= Task description =
Search the records for the string "computer", then copy each line where it appears.

Dataset entries:
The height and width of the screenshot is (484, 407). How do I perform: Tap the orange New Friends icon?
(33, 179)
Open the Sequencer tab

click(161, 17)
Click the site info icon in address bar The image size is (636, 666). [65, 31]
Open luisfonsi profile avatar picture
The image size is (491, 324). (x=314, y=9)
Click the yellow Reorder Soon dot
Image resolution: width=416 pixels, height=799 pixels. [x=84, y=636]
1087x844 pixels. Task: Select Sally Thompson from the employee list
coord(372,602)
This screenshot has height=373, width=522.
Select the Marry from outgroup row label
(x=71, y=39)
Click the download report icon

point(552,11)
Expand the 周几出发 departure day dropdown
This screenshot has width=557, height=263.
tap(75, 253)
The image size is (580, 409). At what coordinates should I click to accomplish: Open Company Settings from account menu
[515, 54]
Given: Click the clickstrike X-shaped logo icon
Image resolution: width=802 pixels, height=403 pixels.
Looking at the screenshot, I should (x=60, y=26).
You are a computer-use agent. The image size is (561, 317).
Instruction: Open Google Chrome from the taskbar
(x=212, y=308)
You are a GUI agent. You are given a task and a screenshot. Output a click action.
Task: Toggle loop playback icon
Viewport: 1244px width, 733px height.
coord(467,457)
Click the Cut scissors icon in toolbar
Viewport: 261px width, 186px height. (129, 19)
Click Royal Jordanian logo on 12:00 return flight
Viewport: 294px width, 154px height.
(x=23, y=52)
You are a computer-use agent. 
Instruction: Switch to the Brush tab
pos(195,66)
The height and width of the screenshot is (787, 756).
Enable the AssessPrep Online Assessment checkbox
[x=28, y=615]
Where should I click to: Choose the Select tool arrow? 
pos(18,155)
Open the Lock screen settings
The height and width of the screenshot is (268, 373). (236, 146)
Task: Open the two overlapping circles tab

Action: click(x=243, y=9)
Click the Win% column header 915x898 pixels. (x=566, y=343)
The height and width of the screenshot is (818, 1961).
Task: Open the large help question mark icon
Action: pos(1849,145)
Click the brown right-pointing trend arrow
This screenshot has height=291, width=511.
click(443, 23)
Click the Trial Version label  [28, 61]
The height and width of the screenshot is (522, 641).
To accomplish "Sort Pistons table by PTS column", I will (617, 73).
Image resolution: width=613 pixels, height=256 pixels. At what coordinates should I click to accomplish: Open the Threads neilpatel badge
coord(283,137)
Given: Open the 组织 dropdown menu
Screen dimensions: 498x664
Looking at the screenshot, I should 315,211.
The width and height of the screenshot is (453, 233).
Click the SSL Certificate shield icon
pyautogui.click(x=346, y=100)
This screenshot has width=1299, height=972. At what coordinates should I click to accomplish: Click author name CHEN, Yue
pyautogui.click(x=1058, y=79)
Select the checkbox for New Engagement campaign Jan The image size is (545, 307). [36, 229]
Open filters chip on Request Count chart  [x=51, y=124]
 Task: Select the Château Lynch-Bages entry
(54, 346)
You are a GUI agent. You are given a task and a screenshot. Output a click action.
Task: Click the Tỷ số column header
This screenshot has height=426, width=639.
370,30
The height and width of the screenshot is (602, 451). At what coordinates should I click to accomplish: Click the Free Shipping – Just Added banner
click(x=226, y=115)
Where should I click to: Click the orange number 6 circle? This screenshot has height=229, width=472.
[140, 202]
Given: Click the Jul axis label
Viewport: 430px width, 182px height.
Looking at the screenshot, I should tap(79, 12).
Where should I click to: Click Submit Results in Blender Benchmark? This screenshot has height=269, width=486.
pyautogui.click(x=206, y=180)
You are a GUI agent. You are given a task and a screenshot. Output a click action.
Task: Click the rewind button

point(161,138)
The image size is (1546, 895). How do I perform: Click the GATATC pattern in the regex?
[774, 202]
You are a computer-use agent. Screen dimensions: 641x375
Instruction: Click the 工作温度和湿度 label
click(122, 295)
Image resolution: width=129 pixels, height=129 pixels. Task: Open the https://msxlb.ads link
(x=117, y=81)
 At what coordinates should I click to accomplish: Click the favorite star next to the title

= Response to this task =
You are a computer-use agent. The image size is (561, 317).
You are a computer-use agent. 
You are a computer-use agent. Screen dimensions: 641x375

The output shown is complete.